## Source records
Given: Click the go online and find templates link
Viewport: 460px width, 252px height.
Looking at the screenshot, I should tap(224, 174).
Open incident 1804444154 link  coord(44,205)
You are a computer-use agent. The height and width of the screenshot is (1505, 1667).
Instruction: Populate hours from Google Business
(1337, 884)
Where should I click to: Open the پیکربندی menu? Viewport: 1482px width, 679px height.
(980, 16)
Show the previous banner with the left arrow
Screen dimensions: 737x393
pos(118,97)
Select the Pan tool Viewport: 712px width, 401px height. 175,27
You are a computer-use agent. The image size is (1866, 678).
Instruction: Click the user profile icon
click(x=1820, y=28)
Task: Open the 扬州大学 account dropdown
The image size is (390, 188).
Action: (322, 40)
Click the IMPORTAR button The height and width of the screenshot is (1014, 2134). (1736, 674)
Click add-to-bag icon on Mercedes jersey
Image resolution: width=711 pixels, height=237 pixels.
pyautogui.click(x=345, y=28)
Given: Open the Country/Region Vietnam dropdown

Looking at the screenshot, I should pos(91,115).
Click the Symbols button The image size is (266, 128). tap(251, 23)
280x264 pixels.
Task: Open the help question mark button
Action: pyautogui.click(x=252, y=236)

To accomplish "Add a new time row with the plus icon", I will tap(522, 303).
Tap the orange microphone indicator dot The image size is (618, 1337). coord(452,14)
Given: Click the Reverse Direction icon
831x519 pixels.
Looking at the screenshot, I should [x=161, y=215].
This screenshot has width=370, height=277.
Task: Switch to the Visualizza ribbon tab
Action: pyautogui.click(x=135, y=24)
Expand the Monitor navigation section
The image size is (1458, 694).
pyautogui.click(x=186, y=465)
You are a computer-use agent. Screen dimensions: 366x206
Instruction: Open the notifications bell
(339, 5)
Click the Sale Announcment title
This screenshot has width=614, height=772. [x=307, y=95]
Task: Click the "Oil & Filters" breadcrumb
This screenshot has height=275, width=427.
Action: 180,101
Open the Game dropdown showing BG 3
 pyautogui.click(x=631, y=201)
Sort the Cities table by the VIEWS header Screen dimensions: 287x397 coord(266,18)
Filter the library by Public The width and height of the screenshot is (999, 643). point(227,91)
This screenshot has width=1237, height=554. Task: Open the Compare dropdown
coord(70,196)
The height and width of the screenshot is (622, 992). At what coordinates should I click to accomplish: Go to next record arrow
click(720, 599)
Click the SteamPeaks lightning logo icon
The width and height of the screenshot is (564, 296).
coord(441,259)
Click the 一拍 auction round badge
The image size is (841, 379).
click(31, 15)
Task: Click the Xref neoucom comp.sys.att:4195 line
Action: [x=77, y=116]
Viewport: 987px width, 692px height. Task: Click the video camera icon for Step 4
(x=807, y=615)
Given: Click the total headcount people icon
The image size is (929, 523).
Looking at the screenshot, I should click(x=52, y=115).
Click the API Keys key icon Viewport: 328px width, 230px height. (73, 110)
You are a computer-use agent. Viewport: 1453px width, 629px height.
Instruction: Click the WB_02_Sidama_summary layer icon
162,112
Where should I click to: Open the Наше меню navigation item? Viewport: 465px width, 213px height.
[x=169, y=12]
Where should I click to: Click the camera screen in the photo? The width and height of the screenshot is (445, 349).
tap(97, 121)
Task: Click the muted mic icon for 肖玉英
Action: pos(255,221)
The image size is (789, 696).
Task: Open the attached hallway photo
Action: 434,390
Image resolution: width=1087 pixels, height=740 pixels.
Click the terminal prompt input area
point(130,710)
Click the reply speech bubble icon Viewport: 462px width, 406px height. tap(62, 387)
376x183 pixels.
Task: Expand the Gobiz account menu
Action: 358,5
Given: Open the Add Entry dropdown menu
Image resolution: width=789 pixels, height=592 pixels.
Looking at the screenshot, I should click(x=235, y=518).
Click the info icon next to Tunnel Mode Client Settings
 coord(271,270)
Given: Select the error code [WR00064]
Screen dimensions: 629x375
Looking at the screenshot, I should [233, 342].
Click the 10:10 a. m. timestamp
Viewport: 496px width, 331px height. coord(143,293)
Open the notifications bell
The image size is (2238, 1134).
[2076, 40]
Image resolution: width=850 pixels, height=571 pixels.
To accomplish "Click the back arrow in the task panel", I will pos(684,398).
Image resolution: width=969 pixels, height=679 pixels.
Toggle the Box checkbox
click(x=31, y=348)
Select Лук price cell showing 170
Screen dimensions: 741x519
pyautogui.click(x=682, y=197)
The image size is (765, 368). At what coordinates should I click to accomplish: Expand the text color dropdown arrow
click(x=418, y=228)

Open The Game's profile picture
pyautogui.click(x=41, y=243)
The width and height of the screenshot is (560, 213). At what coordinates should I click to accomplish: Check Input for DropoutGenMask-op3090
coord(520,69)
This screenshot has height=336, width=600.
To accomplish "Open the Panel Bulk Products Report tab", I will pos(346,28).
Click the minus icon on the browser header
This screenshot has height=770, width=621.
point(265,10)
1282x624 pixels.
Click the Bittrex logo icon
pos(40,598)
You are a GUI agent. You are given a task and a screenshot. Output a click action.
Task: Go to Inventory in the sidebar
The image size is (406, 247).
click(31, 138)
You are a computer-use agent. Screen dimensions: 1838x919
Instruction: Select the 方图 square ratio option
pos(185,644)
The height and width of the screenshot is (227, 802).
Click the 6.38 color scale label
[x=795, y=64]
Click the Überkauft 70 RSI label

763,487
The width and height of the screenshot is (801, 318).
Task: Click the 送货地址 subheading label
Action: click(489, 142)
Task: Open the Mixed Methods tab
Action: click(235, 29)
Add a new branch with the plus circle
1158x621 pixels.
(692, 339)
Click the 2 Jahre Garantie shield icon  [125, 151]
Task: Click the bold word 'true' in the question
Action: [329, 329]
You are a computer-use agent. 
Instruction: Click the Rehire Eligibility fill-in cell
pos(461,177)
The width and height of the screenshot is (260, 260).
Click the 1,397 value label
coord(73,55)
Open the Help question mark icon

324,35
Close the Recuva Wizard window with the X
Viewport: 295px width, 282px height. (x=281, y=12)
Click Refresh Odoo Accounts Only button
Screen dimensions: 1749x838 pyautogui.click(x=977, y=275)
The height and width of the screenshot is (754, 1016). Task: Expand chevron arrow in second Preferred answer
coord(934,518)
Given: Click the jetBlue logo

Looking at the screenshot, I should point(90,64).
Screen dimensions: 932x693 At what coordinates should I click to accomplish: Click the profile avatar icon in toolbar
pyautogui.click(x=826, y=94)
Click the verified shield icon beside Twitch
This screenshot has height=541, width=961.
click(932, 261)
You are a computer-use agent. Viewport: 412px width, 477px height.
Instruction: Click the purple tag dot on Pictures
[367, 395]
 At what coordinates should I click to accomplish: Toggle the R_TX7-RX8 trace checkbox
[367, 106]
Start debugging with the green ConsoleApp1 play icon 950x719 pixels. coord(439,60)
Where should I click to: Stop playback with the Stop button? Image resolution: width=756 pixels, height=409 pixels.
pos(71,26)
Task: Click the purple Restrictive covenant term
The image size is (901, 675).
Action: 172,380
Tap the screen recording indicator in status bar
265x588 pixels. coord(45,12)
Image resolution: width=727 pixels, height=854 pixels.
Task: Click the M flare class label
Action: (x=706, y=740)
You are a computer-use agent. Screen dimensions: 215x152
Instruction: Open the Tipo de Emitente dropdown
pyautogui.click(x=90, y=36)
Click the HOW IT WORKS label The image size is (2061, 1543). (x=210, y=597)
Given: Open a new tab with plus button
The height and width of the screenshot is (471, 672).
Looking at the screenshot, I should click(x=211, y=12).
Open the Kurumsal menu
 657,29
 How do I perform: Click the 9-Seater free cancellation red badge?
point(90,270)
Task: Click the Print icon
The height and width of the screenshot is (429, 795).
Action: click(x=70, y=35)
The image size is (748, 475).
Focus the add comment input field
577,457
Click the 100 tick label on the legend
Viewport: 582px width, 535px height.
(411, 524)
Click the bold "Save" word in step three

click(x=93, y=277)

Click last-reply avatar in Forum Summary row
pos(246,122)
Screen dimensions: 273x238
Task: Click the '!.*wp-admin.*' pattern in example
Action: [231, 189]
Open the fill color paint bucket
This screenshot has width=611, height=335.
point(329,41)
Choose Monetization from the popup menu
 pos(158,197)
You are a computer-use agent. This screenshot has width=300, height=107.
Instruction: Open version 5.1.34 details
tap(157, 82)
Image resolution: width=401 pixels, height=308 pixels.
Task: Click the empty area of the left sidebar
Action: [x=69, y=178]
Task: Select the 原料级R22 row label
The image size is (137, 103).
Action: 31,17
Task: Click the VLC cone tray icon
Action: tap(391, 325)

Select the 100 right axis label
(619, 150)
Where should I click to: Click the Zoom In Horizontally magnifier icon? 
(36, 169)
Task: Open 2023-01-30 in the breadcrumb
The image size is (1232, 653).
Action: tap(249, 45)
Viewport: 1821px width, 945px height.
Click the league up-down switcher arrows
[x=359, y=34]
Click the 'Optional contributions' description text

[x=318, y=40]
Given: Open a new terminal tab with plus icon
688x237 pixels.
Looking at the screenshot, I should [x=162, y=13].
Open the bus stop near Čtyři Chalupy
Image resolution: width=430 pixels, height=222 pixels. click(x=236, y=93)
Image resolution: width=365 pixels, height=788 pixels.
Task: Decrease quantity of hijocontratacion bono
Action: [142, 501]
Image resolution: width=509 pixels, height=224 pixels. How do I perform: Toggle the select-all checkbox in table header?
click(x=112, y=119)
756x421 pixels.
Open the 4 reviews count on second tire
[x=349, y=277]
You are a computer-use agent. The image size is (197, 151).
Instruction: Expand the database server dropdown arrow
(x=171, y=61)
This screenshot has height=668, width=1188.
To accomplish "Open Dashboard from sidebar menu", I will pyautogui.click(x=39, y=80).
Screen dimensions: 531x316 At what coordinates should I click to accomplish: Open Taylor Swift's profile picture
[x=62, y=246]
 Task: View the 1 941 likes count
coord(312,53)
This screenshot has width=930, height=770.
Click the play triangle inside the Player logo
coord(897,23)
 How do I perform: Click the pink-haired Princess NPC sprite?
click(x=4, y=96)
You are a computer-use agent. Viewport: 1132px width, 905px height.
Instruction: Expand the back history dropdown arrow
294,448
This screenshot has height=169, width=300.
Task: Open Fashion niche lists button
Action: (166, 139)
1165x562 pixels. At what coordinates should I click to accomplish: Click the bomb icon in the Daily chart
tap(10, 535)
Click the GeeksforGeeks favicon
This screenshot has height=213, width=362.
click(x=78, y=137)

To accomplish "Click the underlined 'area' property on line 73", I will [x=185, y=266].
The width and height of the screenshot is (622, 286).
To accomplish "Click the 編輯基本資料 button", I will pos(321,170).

## TASK BRIEF
Wherever a line of the data above contains "link", copy that line.

## YOUR SOLUTION
Given: Click the go online and find templates link
Open incident 1804444154 link  coord(44,205)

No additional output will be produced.